Doubles also pack some punch as you are using the momentum of the first kick to push off for the power of the second kick, no base needed as your opponents body is your base or push off. The second kick is stronger than the first kick, belive it or not.


----------



## Carol (Nov 15, 2009)

Looks like the 2nd kick connects to the face of Lopez, and rings his bell enough so he can't slap/roll out of the fall when he should have...thus the KO coming from the knock on the noggin when he went to the mat.


----------



## mango.man (Nov 15, 2009)

I like that when you look at the score board, after the fact, apparently neither kick scored, as Aaron Cook still has just 2 points and that was a 6 point headshot combo.

Hey WTF IRs, pull your heads out and watch what is going on in the ring in front of you without concern yourself with who it is.

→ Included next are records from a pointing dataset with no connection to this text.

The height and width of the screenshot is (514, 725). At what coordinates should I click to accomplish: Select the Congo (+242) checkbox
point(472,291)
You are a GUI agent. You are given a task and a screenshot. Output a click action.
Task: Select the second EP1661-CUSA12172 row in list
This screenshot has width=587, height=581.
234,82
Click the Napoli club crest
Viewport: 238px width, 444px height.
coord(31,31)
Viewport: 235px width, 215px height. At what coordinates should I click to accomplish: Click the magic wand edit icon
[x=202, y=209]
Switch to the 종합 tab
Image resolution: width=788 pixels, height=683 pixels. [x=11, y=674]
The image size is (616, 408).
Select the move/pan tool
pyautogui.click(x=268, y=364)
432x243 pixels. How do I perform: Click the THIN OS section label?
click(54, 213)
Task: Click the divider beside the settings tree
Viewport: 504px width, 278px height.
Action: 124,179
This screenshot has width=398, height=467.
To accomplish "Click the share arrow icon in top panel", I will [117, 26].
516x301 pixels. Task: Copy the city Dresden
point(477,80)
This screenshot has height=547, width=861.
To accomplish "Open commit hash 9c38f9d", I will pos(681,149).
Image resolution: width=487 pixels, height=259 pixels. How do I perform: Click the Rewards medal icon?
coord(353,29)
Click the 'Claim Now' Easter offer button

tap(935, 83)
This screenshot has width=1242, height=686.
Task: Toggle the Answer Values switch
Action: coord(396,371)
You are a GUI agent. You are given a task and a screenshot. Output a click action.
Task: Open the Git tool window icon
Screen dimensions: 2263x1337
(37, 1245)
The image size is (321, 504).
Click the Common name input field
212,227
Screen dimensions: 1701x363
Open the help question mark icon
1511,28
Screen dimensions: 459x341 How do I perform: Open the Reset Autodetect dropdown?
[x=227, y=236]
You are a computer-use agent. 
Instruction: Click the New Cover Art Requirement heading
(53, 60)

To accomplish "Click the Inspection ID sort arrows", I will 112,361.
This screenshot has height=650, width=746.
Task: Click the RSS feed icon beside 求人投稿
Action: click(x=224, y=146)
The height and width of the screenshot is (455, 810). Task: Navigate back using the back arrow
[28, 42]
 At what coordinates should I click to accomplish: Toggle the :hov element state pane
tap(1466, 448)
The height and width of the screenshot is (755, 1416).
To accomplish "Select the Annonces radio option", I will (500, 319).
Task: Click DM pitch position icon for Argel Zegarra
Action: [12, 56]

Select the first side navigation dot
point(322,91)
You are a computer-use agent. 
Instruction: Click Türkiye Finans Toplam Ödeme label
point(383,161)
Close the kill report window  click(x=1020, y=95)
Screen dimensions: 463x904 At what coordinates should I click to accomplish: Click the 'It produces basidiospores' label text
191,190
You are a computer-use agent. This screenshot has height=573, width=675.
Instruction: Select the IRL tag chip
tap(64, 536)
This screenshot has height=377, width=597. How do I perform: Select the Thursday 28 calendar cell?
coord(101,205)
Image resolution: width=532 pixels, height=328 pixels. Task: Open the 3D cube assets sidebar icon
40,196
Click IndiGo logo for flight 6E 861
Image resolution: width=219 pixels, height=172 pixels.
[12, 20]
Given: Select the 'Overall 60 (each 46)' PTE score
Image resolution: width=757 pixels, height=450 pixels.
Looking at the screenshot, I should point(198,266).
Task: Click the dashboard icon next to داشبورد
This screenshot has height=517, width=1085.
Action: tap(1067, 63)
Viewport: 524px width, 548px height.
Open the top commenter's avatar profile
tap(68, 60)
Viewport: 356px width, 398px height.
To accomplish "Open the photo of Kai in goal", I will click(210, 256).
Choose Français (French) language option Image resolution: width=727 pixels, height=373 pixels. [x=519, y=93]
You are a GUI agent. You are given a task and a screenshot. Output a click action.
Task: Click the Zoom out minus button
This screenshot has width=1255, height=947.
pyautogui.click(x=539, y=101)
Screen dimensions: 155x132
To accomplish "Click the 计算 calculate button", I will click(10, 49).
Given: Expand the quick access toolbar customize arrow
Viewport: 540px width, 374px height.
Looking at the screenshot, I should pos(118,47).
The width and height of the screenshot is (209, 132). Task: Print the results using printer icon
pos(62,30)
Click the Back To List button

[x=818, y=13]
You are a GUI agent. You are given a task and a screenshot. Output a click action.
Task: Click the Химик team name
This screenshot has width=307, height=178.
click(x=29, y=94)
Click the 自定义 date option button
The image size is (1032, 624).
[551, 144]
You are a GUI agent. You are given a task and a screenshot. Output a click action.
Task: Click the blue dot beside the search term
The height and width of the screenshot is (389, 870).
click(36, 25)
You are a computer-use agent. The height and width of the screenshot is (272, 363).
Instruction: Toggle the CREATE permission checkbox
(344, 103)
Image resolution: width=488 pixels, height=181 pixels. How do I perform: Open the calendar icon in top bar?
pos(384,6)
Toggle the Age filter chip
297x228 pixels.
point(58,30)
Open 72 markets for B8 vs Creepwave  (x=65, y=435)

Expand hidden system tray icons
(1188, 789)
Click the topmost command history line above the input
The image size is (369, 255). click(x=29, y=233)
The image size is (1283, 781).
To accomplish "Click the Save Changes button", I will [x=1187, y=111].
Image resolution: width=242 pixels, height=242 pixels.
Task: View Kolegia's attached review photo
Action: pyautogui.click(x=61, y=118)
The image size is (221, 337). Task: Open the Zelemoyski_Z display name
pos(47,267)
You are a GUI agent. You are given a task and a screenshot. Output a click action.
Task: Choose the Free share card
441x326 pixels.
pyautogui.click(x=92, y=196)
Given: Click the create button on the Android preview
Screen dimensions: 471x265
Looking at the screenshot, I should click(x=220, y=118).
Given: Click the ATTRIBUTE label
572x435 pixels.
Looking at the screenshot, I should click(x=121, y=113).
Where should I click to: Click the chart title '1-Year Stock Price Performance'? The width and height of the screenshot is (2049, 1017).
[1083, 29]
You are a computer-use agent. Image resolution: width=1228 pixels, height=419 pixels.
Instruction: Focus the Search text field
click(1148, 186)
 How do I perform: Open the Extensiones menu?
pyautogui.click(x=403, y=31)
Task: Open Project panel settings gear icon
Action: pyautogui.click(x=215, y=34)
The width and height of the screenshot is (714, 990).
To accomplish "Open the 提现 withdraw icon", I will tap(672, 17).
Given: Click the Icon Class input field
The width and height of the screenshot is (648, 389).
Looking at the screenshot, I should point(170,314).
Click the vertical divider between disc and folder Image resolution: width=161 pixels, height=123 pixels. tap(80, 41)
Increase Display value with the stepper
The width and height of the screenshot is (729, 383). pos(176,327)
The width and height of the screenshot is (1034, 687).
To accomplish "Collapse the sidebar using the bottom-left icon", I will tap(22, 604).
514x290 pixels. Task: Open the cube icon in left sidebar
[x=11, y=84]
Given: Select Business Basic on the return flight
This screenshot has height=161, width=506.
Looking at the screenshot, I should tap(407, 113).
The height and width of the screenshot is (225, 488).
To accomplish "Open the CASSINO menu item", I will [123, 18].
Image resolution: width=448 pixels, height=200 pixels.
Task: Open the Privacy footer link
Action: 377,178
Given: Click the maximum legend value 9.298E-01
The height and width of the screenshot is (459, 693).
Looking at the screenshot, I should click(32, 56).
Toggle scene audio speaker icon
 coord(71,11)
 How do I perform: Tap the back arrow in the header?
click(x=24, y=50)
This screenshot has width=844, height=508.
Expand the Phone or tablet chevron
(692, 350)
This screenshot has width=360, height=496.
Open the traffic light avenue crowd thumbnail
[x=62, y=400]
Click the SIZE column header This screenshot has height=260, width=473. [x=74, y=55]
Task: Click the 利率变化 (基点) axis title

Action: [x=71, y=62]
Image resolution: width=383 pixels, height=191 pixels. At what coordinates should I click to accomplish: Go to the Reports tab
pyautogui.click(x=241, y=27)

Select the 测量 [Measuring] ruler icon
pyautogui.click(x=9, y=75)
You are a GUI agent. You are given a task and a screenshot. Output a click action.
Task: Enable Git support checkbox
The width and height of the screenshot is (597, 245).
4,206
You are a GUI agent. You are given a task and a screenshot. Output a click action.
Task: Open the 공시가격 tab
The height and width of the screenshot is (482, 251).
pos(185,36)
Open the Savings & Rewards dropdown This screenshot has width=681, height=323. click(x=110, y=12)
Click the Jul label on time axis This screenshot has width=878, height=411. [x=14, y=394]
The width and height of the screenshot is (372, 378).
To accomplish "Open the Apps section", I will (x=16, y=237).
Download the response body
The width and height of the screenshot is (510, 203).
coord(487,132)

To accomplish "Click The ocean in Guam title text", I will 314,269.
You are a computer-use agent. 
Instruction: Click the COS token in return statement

And if the refs didn't feel that either of those techniques were valid scoring techniques, than shouldn't Cook have been DQ'd?


----------



## ATC (Nov 15, 2009)

Carol Kaur said:


> Looks like the 2nd kick connects to the face of Lopez, and rings his bell enough so he can't slap/roll out of the fall when he should have...thus the KO coming from the knock on the noggin when he went to the mat.


No, he was out on his way down. Look at his hands and how he falls. His head gear even came half way off. Watch the head snap back from the kick. He turned to have the first kick miss but did not expect the second as it is rare to have a double come to the head plus the kicks are bang bang and the first almost always misses but the second is harder and the main part of a two part kick.

We tell all our students that do sport TKD that this kick is a 70/100 kick. 70% power or even a miss on the first and 100% power on the second. We even have them throw the first to the leg or butt then bring the second to the trunk or head.

Many that don't do the sport call these flutter kicks and think that there is no power in them, but from being on the oppisite end many, many times they hurt like hell, even when you guard/block them.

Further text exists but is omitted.